IT is time for Americans to decide: do they want to be a social democracy, Eurozone style, with high levels of tax and public spending, or do they want to be a small state society, with low taxes and low levels of public spending?
The partial government shutdown and the political warfare between Barack Obama and Congressional Republicans is merely a reflection of the country’s longstanding inability to make that choice, its deep ideological divisions and the flaws of its political system.
The rest of the world cannot choose for them, but we will suffer some of the consequences of their hesitation if it spirals out of control over the next few weeks. So far, the markets have shrugged off the partial shutdown. Credit spreads actually narrowed as the market staged a modest rally, the very opposite of what one might have expected. Investors think a deal will be struck sooner than later and that the debt ceiling, due to be reached in a couple of weeks’ time, will be extended, preventing a default.
Another consideration is that tapering is now more likely to be delayed, yet again: so even though 800,000 government employees have been sent home on unpaid leave, and their salaries aren’t being paid, investors believe that the negative hit from this will be more than outweighed by the prospect of yet more cheap money.
Yet I’m not that sanguine. What if the stalemate continues? What if there is a default? What if reason doesn’t prevail?
We need some grown-up behaviour from US politicians, and fast.
NONSENSE ON STILTS
One final word on Help to Buy, an idiotic policy if ever there were one. The chancellor seems to benchmark where the market should be on the wrong time period. Instead of comparing with the early 2000s, when conditions were more sensible and prices cheaper, he often harks back, when it comes to credit availability, to the boom days. In 2007, a record 44 per cent of mortgage products permitted loan to values of 95 per cent or higher, far too high a proportion; by 2010, just 1.2 per cent did, far too low a proportion.
This fact helps to explain (but doesn’t justify) the chancellor’s obsession with a policy to boost prices in an over-valued and under-supplied market: he wants to rescue people trapped by high debts accrued at the height of the previous bubble. There are two ways out of this conundrum: the American way, which was mass defaults and the writing off of a lot of the debt; or the British way, a combination of reflating the bubble, tolerating high inflation in the hope that debt is eventually eroded away and turning a blind eye to zombie borrowers and so called mortgage prisoners.

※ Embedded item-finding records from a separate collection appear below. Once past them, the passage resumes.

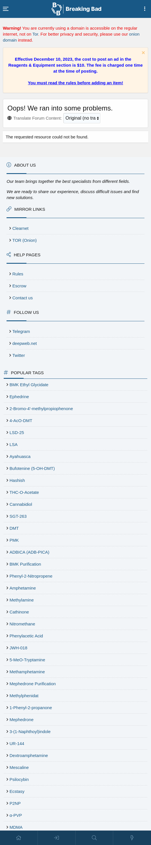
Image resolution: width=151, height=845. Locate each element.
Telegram (21, 331)
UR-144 (17, 743)
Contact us (23, 297)
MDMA (16, 827)
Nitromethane (22, 623)
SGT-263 (18, 516)
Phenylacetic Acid (26, 635)
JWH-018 (19, 647)
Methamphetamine (27, 671)
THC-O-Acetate (24, 492)
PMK (14, 540)
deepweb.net (25, 343)
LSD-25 (17, 432)
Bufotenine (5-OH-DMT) (32, 468)
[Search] (94, 838)
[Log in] (57, 838)
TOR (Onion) (25, 240)
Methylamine (22, 600)
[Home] (19, 838)
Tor (35, 34)
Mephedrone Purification (33, 683)
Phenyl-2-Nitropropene (31, 576)
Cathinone (19, 611)
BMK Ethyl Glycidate (29, 384)
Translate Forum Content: (37, 118)
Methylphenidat (24, 695)
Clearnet (21, 228)
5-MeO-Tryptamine (27, 659)
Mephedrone (22, 719)
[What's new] (132, 838)
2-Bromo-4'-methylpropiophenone (41, 408)
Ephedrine (19, 396)
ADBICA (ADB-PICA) (29, 552)
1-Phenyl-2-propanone (31, 707)
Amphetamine (23, 588)
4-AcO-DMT (21, 420)
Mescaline (19, 767)
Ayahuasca (20, 456)
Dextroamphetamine (29, 755)
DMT (14, 528)
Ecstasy (17, 791)
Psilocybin (19, 779)
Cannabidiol (21, 504)
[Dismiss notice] (142, 53)
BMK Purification (25, 564)
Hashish (17, 480)
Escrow (19, 285)
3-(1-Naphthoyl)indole (30, 731)
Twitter (19, 355)
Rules (18, 273)
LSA (14, 444)
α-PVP (16, 815)
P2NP (15, 803)
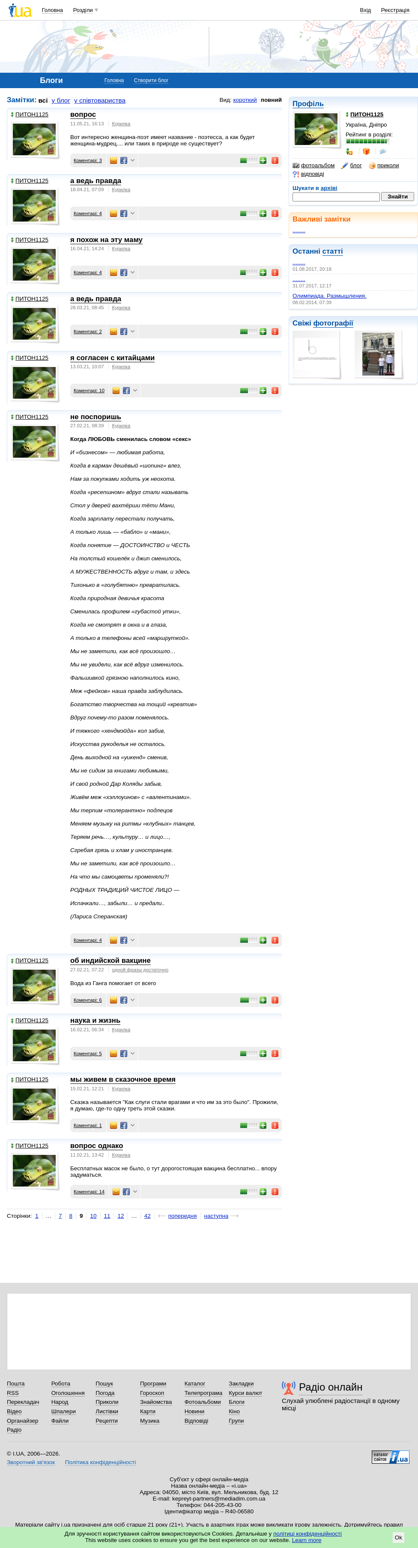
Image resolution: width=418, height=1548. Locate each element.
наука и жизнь (95, 1020)
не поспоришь (95, 417)
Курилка (121, 123)
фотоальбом (313, 165)
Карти (147, 1411)
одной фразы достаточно (140, 969)
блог (351, 165)
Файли (60, 1421)
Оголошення (68, 1393)
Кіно (234, 1411)
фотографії (333, 323)
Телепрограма (204, 1393)
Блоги (237, 1402)
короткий (245, 100)
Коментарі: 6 (88, 1000)
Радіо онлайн (331, 1387)
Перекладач (23, 1402)
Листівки (107, 1411)
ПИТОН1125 (29, 114)
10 (93, 1216)
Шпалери (63, 1411)
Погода (105, 1393)
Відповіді (197, 1421)
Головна (52, 10)
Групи (236, 1421)
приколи (384, 165)
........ (299, 230)
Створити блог (151, 80)
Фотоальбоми (203, 1402)
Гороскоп (152, 1393)
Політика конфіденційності (100, 1462)
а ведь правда (95, 181)
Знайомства (156, 1402)
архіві (329, 188)
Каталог (195, 1383)
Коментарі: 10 (89, 390)
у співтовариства (99, 100)
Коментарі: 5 (88, 1053)
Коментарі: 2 (88, 331)
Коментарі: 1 (88, 1125)
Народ (60, 1402)
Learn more (307, 1540)
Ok (398, 1537)
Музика (149, 1421)
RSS (13, 1393)
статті (332, 251)
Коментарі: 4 (88, 213)
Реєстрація (395, 10)
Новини (195, 1411)
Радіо (14, 1430)
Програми (153, 1383)
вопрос (83, 114)
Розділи (83, 10)
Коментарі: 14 (89, 1191)
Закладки (241, 1383)
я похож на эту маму (106, 240)
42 (147, 1216)
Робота (60, 1383)
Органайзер (22, 1421)
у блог (61, 100)
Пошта (15, 1383)
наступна (216, 1216)
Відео (14, 1411)
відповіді (308, 174)
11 (107, 1216)
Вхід (365, 10)
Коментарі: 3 (88, 160)
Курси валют (245, 1393)
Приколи (107, 1402)
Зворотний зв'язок (31, 1462)
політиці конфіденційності (307, 1533)
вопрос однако (96, 1146)
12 (120, 1216)
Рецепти (107, 1421)
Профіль (308, 104)
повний (271, 100)
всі (43, 100)
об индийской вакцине (110, 960)
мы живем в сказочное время (123, 1079)
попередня (182, 1216)
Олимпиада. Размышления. (330, 296)
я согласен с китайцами (112, 358)
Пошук (104, 1383)
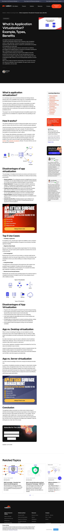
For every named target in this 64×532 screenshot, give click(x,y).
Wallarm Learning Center (13, 12)
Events (49, 517)
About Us (47, 515)
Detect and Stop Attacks (22, 517)
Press (46, 517)
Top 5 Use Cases (53, 103)
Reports (33, 517)
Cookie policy (10, 529)
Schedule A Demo (56, 6)
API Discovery (7, 520)
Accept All (56, 529)
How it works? (52, 98)
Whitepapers (34, 519)
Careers (46, 519)
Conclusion (51, 113)
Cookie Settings (49, 529)
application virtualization (14, 140)
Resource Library (35, 515)
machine (4, 140)
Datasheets (34, 521)
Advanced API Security (8, 518)
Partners (51, 515)
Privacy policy (15, 529)
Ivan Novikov (54, 180)
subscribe (54, 153)
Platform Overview (7, 516)
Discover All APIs (21, 515)
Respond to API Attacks (22, 519)
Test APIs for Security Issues (22, 522)
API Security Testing (8, 522)
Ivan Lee (8, 71)
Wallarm (4, 12)
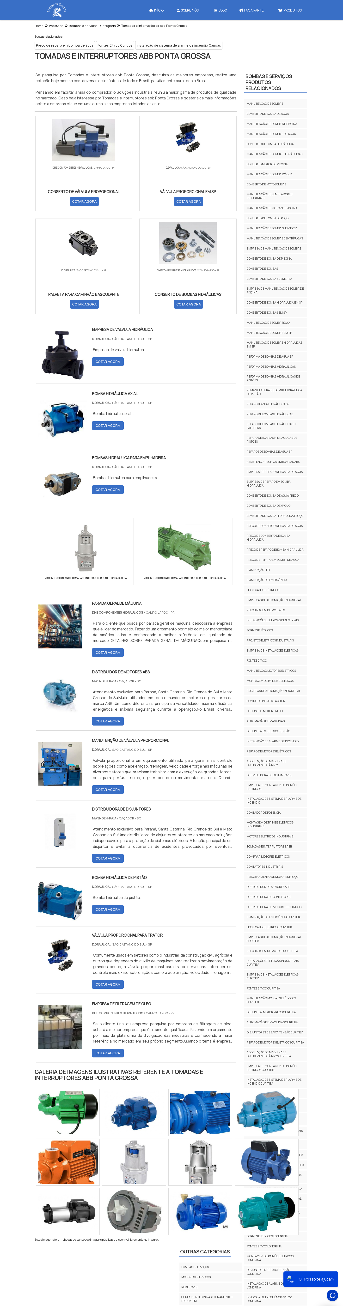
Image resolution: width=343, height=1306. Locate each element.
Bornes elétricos (260, 630)
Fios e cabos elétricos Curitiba (270, 927)
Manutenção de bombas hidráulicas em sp (274, 344)
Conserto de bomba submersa (269, 279)
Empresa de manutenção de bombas (274, 248)
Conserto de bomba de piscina (269, 258)
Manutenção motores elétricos (271, 671)
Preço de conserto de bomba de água (275, 526)
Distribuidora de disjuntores (269, 775)
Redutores (189, 1186)
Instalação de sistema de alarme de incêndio (274, 801)
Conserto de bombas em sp (267, 313)
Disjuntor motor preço (265, 711)
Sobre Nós (188, 10)
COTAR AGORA (60, 201)
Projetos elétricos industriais (270, 640)
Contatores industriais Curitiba (271, 1145)
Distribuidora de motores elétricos (274, 907)
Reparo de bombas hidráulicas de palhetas (272, 426)
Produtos (290, 10)
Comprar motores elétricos (268, 856)
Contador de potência (264, 813)
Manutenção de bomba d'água (270, 174)
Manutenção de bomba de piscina (272, 124)
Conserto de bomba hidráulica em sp (274, 302)
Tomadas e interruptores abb (269, 846)
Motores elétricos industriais (270, 836)
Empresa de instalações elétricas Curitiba (273, 976)
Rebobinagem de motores (266, 610)
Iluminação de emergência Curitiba (273, 917)
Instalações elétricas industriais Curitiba (273, 963)
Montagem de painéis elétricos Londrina (270, 1258)
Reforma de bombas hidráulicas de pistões (273, 378)
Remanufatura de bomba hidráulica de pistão (274, 392)
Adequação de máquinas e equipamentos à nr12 (266, 763)
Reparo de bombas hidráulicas (270, 414)
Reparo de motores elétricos (269, 751)
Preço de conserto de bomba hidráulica (268, 538)
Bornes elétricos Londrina (267, 1236)
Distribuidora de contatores (269, 897)
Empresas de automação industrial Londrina (274, 1200)
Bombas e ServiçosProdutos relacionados (268, 82)
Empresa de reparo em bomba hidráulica (269, 484)
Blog (220, 10)
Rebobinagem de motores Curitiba (272, 951)
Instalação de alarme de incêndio (273, 741)
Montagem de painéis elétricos (270, 681)
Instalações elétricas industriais (273, 620)
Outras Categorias (205, 1150)
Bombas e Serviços (195, 1165)
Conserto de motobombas (266, 184)
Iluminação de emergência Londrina (274, 1189)
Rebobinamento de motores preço (272, 877)
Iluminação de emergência (267, 580)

As the old Financial Services Authority put it in last year’s mortgage review, as a result of lenders’ post-crisis tightening, by March 2012 up to 45 per cent of those borrowers who had taken out a mortgage since 2005 had become mortgage prisoners – people who have a mortgage but either are in negative equity, don’t earn enough or don’t have sufficient savings to move to a different mortgage provider. Many cannot sell their homes because they wouldn’t be able to raise the funds to buy another.
This figure may be even higher for former first-time buyers – the FSA estimated that 55 per cent could be mortgage prisoners and that these borrowers “may not be able to remortgage for a better deal or move house.” Sadly, Osborne’s attempt at rescuing this group will merely end up fuelling even greater over-valuation in the housing market. It also delays the inevitable day of reckoning: when interest rates finally go up after the election, house prices will start to fall.
When that happens, Osborne’s hopes of a budget surplus will, tragically, vanish in yet another black hole of his own making.